A short, quick-reading cat cozy
Deidre is sixty-three, widowed, and a librarian in the coastal
town of Green Harbor, Maine, where she dreams of building an addition to the
library so she can create a "teen corner." None of that, though, is what
makes her special. Deirdre has three specific qualities that make us like her:
- She reads a lot of mysteries.
- She likes to solve mysteries.
- She has two cats who go pretty much wherever she goes.
The cats are named Joe and Flipper. Joe is a tabby with a
talent for opening doors and finding clues, and Flipper is a black and white “whale
of a cat” who … well, let’s just say Flipper is less active.
The mystery begins one summer morning when Deidre opens the
library only to find a dead man on the floor. On his chest is an open paperback
book, a romance.
This is not how Deirdre normally starts her day.

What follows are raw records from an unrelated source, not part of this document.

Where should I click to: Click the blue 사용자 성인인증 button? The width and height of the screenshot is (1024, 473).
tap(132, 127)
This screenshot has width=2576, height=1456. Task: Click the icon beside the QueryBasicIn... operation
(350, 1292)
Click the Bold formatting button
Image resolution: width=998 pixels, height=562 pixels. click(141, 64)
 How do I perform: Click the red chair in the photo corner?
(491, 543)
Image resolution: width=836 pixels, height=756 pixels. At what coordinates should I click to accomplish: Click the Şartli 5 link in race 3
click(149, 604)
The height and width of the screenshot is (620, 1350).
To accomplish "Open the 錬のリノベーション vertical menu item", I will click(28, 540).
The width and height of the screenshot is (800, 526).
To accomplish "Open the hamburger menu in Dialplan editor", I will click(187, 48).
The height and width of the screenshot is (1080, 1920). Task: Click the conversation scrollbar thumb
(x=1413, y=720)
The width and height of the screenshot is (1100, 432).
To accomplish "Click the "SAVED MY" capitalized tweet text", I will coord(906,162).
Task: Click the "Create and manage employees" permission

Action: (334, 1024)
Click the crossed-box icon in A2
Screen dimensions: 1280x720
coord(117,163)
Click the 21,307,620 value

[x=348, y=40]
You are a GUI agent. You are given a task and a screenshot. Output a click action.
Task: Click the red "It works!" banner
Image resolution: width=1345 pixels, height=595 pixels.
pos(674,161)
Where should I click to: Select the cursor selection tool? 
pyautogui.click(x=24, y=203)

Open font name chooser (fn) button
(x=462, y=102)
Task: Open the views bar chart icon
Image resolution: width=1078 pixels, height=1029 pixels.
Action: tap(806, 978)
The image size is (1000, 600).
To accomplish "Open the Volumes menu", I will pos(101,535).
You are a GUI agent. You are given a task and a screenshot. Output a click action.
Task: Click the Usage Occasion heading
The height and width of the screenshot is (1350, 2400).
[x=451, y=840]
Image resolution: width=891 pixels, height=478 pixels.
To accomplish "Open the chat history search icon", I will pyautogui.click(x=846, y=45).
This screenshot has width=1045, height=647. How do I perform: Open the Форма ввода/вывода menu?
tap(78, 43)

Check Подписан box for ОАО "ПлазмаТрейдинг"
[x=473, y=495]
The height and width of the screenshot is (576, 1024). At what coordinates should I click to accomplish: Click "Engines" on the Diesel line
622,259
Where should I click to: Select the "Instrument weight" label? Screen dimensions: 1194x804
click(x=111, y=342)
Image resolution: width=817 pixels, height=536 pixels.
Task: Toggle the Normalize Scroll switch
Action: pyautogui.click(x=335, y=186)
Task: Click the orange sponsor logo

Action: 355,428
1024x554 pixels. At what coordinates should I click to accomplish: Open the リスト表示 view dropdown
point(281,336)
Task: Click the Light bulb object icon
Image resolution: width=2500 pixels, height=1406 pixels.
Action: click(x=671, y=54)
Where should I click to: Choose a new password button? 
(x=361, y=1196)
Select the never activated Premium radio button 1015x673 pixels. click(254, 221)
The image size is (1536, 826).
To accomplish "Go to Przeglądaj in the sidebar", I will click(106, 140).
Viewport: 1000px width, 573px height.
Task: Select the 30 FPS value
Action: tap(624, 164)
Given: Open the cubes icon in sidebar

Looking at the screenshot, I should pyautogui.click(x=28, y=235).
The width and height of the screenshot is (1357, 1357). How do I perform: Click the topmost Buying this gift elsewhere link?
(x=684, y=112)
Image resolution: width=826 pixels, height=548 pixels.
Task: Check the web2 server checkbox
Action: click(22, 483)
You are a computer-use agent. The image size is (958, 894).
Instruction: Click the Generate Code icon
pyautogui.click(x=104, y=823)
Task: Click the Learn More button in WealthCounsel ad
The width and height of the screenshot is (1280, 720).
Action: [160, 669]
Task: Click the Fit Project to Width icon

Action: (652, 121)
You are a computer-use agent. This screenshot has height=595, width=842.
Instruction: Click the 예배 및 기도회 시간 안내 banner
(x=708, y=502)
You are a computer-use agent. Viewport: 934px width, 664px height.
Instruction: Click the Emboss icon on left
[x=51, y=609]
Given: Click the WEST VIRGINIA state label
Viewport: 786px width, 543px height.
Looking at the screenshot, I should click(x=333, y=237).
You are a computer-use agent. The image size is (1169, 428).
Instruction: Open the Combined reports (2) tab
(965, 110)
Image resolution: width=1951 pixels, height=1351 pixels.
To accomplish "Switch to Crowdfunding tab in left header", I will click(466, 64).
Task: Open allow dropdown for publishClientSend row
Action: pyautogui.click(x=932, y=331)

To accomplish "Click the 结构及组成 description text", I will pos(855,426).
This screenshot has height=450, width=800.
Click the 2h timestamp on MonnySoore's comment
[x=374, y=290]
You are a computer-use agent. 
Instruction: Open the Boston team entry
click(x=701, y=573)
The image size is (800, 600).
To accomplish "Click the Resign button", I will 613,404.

The dead man is one Doc Roy. He and his wife Libby run (or ran, rather) a hotel out of a beautiful
Victorian manor. The question is, who could possibly want Doc dead? Deidre sets
out to discover the truth.
And that is where Joe the cat comes in, with his
aforementioned ability to locate important clues and, just as important, point his
person right to them. Really, one wonders whether Deidre would be able to solve
anything without Joe’s help.
Soon Deidre is involved in a mystery of debt, infidelity,
and our old friend greed. The solution to the puzzle uncovers a long-kept
secret Deidre never would have suspected.
We enjoyed the characters in this book, especially Deidre and
the cats, and of course we loved the active part Joe plays in solving the
mystery. There are quite a few places in the text where a comma would help a
sentence work a little better, but overall the style is straightforward and very
easy to read. The mystery is a good one to have in a short book—one whose
solution is not too complicated but not obvious either.
If you’re looking for a quick evening’s read with a mystery
that relies on a cat’s ingenuity, Deidre
the Cat Lady Sleuth may be just the book for you.